The Bank for International Settlements (BIS) Innovation Hub announced that it has “graduated out” of Project mBridge.
Project mBridge is a major cross-border payments initiative designed to leverage wholesale central bank digital currencies (CBDCs).
BIS General Manager Agustín Carstens shared the transition during a fireside chat at the Santander International Banking Conference 2024 in Madrid, emphasizing that the decision was due to the project’s maturity and not political reasons or failure.
Project mBridge, which reached the minimum viable product (MVP) stage in June, brought together central banks from Thailand, China, the United Arab Emirates, and Hong Kong.
The four-year project has garnered significant attention amid geopolitical debates, raising questions about whether such initiatives could be used by BRICS nations to circumvent international sanctions.
Addressing these concerns, Carstens firmly stated, “mBridge is not the ‘BRICs bridge.'”
He emphasized that the BIS operates with a commitment to global standards, ensuring none of its projects, including mBridge, can be used by any countries subject to sanctions.
“We need to be observant of sanctions and whatever products we put together should not be a conduit to violate any of these sanctions,”
he said.
Carstens reiterated that BIS projects adhere to international regulations to avoid facilitating sanctioned activities.

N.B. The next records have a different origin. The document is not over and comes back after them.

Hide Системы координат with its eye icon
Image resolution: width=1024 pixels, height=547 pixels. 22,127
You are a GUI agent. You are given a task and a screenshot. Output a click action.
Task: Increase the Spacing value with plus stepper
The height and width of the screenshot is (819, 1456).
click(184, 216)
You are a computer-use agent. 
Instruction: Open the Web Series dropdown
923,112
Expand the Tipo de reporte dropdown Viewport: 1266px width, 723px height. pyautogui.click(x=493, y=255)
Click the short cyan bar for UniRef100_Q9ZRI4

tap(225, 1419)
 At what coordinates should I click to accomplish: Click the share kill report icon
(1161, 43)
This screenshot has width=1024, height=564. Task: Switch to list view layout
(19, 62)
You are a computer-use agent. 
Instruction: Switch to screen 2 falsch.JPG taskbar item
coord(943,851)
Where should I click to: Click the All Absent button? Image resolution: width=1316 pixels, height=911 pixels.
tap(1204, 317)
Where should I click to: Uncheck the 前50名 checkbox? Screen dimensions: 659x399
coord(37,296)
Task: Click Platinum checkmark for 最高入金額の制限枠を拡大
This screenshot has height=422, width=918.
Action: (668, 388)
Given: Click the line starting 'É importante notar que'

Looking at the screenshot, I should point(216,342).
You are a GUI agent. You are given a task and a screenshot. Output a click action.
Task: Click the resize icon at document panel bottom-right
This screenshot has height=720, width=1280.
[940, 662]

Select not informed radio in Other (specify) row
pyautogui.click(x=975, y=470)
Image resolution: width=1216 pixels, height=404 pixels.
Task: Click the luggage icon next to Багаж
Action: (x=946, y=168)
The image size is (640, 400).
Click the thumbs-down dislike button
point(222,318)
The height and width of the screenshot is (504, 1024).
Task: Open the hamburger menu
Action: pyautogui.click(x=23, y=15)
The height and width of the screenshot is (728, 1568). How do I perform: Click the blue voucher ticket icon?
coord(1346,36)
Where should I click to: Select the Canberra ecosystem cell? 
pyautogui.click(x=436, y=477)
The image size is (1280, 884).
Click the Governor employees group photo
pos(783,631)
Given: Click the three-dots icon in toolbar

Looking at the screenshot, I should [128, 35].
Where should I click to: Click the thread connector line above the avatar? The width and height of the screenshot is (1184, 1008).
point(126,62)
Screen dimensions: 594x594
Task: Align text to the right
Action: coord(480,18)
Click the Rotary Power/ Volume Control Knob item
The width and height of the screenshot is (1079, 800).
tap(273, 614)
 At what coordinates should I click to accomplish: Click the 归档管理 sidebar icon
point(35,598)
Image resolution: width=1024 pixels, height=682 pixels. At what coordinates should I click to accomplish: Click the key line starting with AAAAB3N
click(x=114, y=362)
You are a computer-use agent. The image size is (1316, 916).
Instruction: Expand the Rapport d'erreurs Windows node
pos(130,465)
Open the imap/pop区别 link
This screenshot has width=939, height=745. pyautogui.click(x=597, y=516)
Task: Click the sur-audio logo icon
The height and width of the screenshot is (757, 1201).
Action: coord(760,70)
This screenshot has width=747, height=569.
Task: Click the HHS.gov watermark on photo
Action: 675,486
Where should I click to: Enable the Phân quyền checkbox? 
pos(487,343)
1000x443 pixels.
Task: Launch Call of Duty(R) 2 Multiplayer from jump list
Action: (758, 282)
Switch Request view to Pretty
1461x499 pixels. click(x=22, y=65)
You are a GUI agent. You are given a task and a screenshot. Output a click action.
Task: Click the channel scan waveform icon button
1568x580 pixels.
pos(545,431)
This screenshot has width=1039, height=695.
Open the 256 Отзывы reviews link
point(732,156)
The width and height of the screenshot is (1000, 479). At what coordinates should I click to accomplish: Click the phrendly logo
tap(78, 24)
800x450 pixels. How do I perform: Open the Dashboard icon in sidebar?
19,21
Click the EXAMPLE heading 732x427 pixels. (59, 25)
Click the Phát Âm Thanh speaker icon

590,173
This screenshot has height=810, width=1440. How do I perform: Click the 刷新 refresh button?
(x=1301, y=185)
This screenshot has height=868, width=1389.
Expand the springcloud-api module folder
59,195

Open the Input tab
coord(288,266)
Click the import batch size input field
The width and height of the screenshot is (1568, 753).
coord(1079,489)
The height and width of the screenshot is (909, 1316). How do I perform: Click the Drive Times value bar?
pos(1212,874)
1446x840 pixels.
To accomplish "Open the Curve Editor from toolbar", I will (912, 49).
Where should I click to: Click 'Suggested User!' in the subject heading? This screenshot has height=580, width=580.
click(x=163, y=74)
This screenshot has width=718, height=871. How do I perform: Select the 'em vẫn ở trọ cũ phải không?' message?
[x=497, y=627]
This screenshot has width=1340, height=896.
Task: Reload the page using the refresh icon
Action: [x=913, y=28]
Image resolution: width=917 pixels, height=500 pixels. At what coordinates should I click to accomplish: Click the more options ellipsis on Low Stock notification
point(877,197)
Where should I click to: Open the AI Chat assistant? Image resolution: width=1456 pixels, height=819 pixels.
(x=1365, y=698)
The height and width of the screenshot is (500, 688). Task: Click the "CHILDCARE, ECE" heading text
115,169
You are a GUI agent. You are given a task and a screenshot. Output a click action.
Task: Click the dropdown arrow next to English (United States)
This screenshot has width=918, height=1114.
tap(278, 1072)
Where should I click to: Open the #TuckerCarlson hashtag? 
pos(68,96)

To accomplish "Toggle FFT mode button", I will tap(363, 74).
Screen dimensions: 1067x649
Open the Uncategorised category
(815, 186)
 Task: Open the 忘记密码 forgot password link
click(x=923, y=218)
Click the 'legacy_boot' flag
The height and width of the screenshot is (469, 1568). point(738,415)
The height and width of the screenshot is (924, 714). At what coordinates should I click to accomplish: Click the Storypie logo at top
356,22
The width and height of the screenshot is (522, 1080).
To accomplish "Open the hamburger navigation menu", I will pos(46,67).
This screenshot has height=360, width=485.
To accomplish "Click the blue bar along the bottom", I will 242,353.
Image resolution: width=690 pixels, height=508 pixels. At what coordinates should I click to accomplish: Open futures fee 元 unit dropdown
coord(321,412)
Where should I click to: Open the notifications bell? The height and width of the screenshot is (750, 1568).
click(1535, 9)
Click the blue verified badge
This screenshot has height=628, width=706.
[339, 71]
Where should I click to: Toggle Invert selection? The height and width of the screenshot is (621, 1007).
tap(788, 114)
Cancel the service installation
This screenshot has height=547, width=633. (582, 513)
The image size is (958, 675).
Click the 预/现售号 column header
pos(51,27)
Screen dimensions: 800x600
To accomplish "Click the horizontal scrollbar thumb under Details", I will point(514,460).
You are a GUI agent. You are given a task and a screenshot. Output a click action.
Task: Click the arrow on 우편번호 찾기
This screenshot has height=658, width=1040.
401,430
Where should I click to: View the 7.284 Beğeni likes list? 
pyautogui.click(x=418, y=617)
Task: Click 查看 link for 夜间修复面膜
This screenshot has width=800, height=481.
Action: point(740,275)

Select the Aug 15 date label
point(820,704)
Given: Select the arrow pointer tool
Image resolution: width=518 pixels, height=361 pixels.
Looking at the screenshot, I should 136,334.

Carstens also highlighted Project Agorá as another major BIS Innovation Hub initiative.
This project, involving central banks and over 40 private sector participants, explores the use of tokenised deposits and wholesale CBDCs to streamline cross-border payments, addressing inefficiencies in existing systems.
While mBridge has made notable progress in demonstrating how CBDCs can enhance cross-border transactions by reducing time and costs, Carstens acknowledged that the system remains years from full-scale operation.
He highlighted the broader impact of the project, emphasizing its role in fostering collaboration among central banks and advancing the use of CBDCs in international finance.
“The BIS is leaving that project, not because it was a failure and not because of political considerations but instead because we have been involved for four years and it is at a level where the partners can carry it on by themselves. That has happened already with other projects,”
Carstens remarked.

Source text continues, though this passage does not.